## Instructions for the task
Set the entries down again exactly; none may be skipped.

(Material provided begins)

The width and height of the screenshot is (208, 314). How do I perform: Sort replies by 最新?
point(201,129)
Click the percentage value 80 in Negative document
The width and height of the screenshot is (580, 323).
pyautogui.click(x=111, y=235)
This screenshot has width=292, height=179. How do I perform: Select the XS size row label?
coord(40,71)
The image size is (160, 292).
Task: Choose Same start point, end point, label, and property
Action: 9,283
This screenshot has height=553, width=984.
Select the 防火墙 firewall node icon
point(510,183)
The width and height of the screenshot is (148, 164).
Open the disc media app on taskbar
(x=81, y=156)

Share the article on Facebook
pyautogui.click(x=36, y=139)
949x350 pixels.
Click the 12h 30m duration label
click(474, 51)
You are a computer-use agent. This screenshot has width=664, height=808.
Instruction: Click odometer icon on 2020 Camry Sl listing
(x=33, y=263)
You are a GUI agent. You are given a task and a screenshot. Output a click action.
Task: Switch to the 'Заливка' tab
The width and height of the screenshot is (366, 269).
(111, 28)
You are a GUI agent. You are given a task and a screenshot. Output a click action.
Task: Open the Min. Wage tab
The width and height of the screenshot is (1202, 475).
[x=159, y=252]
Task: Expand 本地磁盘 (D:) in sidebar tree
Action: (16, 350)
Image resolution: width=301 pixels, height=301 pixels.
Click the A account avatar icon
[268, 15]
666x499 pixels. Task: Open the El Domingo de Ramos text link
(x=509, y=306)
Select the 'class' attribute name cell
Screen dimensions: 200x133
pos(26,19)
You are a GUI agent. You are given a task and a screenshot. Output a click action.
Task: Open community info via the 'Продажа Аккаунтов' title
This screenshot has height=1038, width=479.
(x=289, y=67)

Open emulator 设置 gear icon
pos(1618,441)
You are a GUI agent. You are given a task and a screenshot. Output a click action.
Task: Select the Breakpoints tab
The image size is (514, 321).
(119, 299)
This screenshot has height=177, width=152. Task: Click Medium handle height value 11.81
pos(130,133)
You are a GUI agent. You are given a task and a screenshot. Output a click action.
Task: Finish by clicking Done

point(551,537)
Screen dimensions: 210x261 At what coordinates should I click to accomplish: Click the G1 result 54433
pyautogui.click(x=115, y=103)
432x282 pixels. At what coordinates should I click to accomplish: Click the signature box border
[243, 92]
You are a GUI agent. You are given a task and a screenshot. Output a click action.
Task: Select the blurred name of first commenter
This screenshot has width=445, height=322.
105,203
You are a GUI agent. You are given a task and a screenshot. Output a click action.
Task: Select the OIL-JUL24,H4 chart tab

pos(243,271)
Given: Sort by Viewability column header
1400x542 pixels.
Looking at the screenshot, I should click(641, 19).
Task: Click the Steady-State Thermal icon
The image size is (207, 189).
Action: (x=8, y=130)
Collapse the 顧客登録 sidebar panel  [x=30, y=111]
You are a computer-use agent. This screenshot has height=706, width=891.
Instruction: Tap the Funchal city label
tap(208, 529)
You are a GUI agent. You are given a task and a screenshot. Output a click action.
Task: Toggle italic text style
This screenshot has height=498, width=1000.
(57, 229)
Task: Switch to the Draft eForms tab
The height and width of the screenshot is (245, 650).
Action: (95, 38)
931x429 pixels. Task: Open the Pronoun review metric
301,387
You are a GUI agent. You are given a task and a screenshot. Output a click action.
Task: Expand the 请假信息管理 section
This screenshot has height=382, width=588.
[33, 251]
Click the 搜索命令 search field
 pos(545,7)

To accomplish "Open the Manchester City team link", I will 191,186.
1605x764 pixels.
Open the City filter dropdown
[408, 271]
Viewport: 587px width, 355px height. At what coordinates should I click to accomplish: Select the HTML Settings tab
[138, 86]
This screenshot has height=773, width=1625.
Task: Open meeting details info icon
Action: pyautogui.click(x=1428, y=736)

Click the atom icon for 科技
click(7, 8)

(Material provided ends)

## Solution for this task
The width and height of the screenshot is (208, 314). How do I perform: Sort replies by 最新?
point(201,129)
Click the percentage value 80 in Negative document
The width and height of the screenshot is (580, 323).
pyautogui.click(x=111, y=235)
This screenshot has width=292, height=179. How do I perform: Select the XS size row label?
coord(40,71)
The image size is (160, 292).
Task: Choose Same start point, end point, label, and property
Action: 9,283
This screenshot has height=553, width=984.
Select the 防火墙 firewall node icon
point(510,183)
The width and height of the screenshot is (148, 164).
Open the disc media app on taskbar
(x=81, y=156)

Share the article on Facebook
pyautogui.click(x=36, y=139)
949x350 pixels.
Click the 12h 30m duration label
click(474, 51)
You are a computer-use agent. This screenshot has width=664, height=808.
Instruction: Click odometer icon on 2020 Camry Sl listing
(x=33, y=263)
You are a GUI agent. You are given a task and a screenshot. Output a click action.
Task: Switch to the 'Заливка' tab
The width and height of the screenshot is (366, 269).
(111, 28)
You are a GUI agent. You are given a task and a screenshot. Output a click action.
Task: Open the Min. Wage tab
The width and height of the screenshot is (1202, 475).
[x=159, y=252]
Task: Expand 本地磁盘 (D:) in sidebar tree
Action: (16, 350)
Image resolution: width=301 pixels, height=301 pixels.
Click the A account avatar icon
[268, 15]
666x499 pixels. Task: Open the El Domingo de Ramos text link
(x=509, y=306)
Select the 'class' attribute name cell
Screen dimensions: 200x133
pos(26,19)
You are a GUI agent. You are given a task and a screenshot. Output a click action.
Task: Open community info via the 'Продажа Аккаунтов' title
This screenshot has height=1038, width=479.
(x=289, y=67)

Open emulator 设置 gear icon
pos(1618,441)
You are a GUI agent. You are given a task and a screenshot. Output a click action.
Task: Select the Breakpoints tab
The image size is (514, 321).
(119, 299)
This screenshot has height=177, width=152. Task: Click Medium handle height value 11.81
pos(130,133)
You are a GUI agent. You are given a task and a screenshot. Output a click action.
Task: Finish by clicking Done

point(551,537)
Screen dimensions: 210x261 At what coordinates should I click to accomplish: Click the G1 result 54433
pyautogui.click(x=115, y=103)
432x282 pixels. At what coordinates should I click to accomplish: Click the signature box border
[243, 92]
You are a GUI agent. You are given a task and a screenshot. Output a click action.
Task: Select the blurred name of first commenter
This screenshot has width=445, height=322.
105,203
You are a GUI agent. You are given a task and a screenshot. Output a click action.
Task: Select the OIL-JUL24,H4 chart tab

pos(243,271)
Given: Sort by Viewability column header
1400x542 pixels.
Looking at the screenshot, I should click(641, 19).
Task: Click the Steady-State Thermal icon
The image size is (207, 189).
Action: (x=8, y=130)
Collapse the 顧客登録 sidebar panel  [x=30, y=111]
You are a computer-use agent. This screenshot has height=706, width=891.
Instruction: Tap the Funchal city label
tap(208, 529)
You are a GUI agent. You are given a task and a screenshot. Output a click action.
Task: Toggle italic text style
This screenshot has height=498, width=1000.
(57, 229)
Task: Switch to the Draft eForms tab
The height and width of the screenshot is (245, 650).
Action: (95, 38)
931x429 pixels. Task: Open the Pronoun review metric
301,387
You are a GUI agent. You are given a task and a screenshot. Output a click action.
Task: Expand the 请假信息管理 section
This screenshot has height=382, width=588.
[33, 251]
Click the 搜索命令 search field
 pos(545,7)

To accomplish "Open the Manchester City team link", I will 191,186.
1605x764 pixels.
Open the City filter dropdown
[408, 271]
Viewport: 587px width, 355px height. At what coordinates should I click to accomplish: Select the HTML Settings tab
[138, 86]
This screenshot has height=773, width=1625.
Task: Open meeting details info icon
Action: pyautogui.click(x=1428, y=736)

Click the atom icon for 科技
click(7, 8)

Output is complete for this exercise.